Information given>
★ ★ ★ ★

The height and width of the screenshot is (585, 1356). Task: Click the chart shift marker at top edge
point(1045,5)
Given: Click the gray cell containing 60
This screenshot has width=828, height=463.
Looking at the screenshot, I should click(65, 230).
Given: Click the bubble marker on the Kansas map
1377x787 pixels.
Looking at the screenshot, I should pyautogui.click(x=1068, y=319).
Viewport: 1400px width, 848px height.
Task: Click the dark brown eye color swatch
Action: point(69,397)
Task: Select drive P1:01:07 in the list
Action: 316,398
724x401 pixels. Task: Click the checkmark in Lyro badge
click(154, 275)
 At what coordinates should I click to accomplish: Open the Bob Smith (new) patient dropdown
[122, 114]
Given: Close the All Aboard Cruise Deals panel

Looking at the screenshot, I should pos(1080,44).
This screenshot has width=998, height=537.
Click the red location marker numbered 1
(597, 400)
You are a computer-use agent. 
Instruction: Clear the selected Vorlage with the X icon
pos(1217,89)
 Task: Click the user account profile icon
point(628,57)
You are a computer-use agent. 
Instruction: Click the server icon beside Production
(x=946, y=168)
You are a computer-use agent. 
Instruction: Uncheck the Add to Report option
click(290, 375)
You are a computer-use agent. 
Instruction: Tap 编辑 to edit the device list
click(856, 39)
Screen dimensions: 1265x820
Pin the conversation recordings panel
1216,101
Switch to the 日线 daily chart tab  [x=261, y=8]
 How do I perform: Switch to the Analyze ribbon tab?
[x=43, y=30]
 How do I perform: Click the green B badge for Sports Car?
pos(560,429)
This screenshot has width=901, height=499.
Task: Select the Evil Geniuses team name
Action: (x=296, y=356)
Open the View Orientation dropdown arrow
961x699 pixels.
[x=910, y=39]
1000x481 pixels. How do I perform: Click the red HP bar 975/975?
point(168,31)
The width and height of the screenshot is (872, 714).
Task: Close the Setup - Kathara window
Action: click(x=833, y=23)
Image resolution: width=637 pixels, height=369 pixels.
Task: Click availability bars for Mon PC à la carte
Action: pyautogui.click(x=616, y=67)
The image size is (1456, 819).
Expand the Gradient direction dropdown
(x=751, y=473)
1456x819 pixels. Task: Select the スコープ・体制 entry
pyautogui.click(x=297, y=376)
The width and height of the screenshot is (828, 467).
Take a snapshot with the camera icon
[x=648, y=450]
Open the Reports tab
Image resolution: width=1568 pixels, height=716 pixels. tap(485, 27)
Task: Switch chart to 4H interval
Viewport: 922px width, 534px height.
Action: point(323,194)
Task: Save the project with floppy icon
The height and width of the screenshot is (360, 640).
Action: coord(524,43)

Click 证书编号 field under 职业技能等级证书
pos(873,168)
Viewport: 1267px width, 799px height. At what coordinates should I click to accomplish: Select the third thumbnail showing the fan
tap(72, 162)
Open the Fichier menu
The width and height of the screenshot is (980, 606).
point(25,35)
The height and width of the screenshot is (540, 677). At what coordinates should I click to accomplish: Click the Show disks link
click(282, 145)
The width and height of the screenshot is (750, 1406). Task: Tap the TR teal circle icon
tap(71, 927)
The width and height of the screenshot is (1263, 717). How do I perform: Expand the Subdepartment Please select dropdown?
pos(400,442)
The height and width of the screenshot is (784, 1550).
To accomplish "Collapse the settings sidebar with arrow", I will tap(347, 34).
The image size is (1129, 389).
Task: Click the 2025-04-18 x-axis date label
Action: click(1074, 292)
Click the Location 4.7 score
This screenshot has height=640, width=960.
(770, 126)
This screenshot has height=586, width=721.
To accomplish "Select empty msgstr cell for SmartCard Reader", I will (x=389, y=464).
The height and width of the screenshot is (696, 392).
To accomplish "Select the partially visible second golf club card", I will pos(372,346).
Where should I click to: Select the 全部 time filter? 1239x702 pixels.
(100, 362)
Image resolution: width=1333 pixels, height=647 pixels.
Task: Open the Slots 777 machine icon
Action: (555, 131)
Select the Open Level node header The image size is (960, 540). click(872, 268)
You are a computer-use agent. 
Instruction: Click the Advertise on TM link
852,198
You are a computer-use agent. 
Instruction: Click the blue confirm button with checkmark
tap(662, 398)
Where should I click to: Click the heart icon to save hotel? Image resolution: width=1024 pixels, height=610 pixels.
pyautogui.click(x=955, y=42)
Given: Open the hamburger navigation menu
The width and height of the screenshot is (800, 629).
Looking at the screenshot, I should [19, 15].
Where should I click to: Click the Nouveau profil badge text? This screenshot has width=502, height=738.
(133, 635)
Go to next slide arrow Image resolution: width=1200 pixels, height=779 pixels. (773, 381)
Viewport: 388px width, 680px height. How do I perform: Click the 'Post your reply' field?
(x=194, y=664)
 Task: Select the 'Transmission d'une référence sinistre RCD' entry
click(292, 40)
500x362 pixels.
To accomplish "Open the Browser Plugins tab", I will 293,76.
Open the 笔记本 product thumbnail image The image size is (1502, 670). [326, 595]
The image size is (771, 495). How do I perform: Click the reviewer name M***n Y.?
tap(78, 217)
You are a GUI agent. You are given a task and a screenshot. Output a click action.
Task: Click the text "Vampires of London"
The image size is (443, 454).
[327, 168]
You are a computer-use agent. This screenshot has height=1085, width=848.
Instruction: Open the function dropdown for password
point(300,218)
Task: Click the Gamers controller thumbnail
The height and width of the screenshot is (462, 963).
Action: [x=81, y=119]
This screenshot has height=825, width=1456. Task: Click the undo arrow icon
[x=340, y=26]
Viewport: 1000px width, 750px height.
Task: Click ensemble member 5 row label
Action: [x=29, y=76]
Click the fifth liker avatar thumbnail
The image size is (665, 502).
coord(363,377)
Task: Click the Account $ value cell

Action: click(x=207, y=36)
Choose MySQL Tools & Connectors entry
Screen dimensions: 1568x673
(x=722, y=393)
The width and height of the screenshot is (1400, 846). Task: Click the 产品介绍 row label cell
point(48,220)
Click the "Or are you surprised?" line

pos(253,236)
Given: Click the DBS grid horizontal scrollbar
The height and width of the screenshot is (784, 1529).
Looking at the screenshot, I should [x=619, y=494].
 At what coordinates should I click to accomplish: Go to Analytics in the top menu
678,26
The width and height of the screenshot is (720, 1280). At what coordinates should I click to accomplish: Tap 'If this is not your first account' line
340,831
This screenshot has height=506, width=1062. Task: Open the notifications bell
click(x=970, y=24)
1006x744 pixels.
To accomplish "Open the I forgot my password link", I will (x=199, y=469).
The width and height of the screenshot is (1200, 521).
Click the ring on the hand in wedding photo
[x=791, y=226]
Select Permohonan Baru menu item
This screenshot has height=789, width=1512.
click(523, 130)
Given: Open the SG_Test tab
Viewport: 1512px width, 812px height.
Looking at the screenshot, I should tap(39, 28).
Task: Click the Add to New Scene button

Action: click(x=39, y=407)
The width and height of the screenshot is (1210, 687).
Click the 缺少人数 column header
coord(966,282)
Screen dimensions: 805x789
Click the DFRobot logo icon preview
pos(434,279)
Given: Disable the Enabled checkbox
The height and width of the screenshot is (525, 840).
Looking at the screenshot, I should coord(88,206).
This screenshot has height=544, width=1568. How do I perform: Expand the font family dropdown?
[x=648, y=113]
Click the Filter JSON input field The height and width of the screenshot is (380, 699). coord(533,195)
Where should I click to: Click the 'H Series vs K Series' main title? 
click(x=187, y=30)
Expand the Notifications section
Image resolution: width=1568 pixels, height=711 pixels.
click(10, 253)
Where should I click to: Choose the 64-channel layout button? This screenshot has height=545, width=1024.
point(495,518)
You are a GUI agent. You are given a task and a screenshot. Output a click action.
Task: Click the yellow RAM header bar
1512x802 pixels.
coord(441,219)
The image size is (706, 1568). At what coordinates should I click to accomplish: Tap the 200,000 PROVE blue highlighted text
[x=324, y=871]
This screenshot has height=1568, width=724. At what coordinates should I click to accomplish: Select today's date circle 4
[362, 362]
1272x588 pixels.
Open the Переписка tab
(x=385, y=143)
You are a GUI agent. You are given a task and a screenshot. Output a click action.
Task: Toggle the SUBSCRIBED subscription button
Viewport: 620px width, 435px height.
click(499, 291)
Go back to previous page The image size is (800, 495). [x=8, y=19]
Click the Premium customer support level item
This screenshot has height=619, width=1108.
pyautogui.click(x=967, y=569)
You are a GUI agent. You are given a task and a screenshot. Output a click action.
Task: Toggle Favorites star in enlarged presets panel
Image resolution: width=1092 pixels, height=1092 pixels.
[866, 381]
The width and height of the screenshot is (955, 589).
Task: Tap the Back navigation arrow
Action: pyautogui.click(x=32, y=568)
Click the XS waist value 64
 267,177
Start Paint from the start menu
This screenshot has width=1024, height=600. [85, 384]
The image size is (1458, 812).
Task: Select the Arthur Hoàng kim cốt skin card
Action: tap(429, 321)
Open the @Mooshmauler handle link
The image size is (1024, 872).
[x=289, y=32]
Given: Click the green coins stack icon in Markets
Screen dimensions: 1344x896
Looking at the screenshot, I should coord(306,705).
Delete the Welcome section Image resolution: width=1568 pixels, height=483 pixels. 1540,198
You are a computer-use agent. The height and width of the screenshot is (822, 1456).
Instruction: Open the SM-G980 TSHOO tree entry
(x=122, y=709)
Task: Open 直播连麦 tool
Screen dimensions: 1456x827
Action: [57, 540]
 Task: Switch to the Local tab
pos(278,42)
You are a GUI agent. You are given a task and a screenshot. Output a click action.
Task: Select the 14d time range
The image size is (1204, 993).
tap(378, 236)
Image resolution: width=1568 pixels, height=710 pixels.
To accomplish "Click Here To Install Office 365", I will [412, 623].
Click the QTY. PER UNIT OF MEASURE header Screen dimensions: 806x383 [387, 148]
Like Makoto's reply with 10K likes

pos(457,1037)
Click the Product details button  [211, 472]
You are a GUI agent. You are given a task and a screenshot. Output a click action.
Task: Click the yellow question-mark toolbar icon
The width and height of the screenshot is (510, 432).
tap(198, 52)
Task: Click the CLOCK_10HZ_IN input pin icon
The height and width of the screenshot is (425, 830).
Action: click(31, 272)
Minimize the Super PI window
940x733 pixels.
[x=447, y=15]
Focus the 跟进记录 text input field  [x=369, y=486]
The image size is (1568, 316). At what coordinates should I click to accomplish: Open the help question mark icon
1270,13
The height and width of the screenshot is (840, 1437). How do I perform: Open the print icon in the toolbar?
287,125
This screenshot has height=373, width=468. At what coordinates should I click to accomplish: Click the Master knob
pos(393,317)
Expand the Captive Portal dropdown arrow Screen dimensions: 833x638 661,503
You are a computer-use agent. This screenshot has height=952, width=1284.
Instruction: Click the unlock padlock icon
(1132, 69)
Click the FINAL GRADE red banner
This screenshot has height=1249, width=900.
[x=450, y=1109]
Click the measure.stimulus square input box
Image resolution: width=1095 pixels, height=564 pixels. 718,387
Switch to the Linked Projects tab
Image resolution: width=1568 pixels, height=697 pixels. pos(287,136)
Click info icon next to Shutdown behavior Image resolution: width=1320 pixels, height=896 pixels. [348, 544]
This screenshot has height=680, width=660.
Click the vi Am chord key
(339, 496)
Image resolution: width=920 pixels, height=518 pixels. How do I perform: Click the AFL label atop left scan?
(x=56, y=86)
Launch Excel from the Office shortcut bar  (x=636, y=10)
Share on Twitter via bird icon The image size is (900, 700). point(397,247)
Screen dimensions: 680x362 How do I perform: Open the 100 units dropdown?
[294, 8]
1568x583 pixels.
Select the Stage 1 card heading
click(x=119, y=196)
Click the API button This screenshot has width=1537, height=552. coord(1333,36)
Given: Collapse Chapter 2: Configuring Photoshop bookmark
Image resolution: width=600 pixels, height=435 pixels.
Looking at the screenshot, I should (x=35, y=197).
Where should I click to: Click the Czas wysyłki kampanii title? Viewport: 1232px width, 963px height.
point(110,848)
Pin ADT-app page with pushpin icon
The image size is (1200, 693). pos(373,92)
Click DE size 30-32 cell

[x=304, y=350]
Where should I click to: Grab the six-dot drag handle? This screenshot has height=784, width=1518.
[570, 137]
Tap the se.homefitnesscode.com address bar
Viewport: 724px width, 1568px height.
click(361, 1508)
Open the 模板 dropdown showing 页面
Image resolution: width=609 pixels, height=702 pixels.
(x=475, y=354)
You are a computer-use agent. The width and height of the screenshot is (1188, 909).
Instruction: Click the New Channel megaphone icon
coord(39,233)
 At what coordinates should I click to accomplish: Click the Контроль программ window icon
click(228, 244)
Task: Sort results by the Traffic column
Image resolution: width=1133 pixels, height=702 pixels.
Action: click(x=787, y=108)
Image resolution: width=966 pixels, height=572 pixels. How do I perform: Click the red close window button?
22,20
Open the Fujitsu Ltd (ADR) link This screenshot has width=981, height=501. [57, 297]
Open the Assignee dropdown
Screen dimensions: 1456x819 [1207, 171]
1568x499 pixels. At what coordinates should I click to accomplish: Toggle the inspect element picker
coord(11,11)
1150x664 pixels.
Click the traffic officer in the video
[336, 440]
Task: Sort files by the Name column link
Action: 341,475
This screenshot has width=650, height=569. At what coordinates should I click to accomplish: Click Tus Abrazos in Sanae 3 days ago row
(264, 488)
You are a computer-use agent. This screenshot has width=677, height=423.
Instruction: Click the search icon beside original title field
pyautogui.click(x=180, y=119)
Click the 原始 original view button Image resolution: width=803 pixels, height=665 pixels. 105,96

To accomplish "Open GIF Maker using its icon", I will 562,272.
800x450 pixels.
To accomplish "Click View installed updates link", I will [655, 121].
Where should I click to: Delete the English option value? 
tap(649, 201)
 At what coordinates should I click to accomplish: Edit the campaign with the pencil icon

★ ★ ★ ★

Problem statement> After finding the line that contains "Click the traffic officer in the video" in the records above, copy that line and each one after it exactly, through the final line.

Task output>
Click the traffic officer in the video
[336, 440]
Task: Sort files by the Name column link
Action: 341,475
This screenshot has width=650, height=569. At what coordinates should I click to accomplish: Click Tus Abrazos in Sanae 3 days ago row
(264, 488)
You are a computer-use agent. This screenshot has width=677, height=423.
Instruction: Click the search icon beside original title field
pyautogui.click(x=180, y=119)
Click the 原始 original view button Image resolution: width=803 pixels, height=665 pixels. 105,96

To accomplish "Open GIF Maker using its icon", I will 562,272.
800x450 pixels.
To accomplish "Click View installed updates link", I will [655, 121].
Where should I click to: Delete the English option value? 
tap(649, 201)
 At what coordinates should I click to accomplish: Edit the campaign with the pencil icon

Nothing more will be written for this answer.